Return each line of the records holding the string "overlay".
※
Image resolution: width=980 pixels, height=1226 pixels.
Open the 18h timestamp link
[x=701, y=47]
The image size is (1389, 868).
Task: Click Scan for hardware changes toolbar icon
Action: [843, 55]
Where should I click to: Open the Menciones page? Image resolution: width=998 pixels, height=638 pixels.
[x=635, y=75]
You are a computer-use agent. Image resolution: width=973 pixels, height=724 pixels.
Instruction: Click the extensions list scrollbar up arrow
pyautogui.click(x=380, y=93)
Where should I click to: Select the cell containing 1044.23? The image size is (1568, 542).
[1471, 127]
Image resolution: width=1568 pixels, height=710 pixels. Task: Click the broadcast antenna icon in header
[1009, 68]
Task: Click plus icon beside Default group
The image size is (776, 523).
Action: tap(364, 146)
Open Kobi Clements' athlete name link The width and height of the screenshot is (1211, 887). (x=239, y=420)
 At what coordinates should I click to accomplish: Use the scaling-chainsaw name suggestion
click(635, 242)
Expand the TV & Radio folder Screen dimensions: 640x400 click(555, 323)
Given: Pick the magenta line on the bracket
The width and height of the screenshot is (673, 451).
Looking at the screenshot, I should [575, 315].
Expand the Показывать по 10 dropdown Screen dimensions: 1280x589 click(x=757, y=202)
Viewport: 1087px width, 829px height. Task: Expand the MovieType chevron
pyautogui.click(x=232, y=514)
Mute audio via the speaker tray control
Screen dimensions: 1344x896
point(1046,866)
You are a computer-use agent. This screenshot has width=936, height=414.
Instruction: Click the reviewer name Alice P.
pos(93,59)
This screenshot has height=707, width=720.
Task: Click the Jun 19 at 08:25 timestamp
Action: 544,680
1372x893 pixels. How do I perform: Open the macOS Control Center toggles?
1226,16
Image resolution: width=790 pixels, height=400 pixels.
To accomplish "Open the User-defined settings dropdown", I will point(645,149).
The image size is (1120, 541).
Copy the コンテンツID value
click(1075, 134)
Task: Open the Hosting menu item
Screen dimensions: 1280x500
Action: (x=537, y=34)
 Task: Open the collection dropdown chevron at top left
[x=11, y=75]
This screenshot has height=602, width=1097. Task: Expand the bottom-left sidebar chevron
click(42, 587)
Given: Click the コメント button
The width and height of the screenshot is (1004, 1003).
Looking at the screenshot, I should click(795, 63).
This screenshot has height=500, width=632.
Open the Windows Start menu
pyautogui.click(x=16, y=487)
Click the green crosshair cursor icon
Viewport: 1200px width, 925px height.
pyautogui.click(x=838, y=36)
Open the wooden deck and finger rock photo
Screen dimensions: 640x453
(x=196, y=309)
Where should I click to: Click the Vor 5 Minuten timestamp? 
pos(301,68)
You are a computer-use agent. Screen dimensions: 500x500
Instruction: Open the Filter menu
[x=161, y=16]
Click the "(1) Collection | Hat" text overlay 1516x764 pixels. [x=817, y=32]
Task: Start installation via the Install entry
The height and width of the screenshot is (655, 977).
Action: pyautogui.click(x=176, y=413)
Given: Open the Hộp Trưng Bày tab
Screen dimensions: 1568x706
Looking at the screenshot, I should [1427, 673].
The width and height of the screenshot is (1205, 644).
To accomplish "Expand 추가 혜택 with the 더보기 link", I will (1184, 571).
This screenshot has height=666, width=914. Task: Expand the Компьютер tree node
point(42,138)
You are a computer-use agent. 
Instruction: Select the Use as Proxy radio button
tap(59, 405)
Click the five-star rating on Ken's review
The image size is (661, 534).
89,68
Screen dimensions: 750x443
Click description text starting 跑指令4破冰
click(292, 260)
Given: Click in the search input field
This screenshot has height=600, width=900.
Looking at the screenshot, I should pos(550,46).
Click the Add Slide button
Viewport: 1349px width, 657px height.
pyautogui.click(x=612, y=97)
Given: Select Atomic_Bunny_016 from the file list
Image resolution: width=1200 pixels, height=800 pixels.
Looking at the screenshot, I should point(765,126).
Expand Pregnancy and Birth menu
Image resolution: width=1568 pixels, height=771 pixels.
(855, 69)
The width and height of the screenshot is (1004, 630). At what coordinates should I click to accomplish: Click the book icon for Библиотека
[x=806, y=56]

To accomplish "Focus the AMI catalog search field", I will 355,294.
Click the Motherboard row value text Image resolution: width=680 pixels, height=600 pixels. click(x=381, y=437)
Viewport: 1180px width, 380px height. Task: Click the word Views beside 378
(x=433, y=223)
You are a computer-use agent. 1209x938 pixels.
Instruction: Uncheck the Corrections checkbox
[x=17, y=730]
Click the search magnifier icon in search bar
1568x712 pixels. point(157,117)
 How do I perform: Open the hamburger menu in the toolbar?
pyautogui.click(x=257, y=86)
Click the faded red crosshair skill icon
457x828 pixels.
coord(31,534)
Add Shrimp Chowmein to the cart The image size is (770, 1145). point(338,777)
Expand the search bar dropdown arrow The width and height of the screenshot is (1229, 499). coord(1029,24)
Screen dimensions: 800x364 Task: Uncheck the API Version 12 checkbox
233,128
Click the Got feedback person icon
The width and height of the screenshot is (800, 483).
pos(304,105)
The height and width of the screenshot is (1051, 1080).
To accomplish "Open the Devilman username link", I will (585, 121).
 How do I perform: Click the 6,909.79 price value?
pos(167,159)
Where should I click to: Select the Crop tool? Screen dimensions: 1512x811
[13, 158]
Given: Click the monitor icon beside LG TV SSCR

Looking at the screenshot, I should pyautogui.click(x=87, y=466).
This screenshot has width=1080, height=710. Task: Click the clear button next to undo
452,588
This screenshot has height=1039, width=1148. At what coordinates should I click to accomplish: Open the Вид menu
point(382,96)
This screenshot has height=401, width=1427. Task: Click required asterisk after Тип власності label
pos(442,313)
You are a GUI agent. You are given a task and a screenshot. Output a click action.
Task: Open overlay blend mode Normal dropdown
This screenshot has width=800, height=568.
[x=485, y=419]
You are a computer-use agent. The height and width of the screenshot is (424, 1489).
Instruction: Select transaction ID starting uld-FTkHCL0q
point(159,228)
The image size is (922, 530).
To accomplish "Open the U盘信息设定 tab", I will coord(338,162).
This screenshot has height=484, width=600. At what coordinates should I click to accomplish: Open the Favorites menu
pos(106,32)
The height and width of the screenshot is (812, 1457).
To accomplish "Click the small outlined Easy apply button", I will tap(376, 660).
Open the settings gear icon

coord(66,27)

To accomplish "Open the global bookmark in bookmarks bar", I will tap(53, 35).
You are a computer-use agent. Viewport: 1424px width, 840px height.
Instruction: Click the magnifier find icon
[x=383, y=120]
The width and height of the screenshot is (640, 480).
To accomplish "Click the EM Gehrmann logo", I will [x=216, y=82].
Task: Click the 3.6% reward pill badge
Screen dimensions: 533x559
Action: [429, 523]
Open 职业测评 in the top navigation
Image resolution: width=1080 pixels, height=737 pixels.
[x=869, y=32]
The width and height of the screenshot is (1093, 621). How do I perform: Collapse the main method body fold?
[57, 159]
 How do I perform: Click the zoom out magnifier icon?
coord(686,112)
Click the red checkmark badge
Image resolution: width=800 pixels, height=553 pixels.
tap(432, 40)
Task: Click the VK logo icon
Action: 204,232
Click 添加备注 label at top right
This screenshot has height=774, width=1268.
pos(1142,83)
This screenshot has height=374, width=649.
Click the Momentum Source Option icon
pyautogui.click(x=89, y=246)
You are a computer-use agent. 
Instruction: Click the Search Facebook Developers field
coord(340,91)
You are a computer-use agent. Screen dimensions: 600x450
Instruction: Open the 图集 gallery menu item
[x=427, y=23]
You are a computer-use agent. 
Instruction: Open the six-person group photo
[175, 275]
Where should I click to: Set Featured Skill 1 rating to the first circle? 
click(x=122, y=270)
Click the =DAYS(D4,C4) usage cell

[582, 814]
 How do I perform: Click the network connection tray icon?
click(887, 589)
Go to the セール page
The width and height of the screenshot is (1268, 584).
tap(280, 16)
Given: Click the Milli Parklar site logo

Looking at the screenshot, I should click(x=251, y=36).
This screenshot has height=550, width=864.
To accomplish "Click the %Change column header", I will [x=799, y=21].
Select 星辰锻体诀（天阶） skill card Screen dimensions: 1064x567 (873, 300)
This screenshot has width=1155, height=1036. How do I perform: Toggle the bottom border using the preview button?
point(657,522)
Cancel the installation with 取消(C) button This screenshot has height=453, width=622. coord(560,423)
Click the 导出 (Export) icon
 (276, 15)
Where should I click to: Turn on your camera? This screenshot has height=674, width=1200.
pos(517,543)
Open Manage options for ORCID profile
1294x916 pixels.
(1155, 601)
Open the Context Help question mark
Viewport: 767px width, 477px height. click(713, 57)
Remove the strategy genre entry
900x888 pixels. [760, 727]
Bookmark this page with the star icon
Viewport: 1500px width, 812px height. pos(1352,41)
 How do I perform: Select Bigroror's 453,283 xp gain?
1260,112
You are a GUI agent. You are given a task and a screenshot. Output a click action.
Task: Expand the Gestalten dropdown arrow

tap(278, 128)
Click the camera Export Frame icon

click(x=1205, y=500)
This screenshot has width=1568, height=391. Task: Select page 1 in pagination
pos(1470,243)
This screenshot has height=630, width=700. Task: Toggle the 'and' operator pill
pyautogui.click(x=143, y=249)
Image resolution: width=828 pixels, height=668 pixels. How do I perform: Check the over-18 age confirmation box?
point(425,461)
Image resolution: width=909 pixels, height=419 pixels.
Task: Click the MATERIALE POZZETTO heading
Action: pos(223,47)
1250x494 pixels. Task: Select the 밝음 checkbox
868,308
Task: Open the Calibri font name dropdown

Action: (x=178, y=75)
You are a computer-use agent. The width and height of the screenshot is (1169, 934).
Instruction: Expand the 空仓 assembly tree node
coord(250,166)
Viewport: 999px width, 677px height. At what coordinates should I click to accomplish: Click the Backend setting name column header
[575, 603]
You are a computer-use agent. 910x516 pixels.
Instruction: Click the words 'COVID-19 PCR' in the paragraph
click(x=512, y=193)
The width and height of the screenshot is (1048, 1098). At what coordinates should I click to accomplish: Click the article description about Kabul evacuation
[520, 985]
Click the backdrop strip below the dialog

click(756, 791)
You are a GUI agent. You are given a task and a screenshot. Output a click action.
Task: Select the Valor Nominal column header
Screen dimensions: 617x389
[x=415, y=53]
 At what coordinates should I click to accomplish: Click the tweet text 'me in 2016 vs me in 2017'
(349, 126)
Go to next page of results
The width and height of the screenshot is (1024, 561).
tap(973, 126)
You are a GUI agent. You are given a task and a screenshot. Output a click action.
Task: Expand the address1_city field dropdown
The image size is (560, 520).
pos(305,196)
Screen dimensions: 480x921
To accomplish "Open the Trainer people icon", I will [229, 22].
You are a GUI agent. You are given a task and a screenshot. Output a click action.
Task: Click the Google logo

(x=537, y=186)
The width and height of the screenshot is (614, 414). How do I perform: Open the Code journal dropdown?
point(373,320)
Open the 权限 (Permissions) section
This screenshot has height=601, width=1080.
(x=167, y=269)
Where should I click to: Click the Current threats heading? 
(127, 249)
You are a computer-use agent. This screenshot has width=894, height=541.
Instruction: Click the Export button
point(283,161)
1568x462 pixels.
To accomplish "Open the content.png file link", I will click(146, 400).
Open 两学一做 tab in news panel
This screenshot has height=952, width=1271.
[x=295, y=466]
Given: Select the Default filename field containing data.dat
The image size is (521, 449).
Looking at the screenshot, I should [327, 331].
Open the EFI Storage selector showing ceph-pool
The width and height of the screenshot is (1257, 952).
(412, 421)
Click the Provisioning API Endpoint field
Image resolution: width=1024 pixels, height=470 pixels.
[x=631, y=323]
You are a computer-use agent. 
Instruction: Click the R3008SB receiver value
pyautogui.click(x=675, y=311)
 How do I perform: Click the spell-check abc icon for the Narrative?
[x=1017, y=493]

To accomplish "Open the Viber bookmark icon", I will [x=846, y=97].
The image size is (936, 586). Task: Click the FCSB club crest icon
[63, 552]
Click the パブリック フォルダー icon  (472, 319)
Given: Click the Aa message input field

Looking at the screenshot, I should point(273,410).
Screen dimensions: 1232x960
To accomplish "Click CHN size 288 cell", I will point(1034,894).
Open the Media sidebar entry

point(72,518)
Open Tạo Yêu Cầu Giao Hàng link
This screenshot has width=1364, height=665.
※
▶ EXPECTED ANSWER:
Click the "(1) Collection | Hat" text overlay 1516x764 pixels. [x=817, y=32]
Task: Open overlay blend mode Normal dropdown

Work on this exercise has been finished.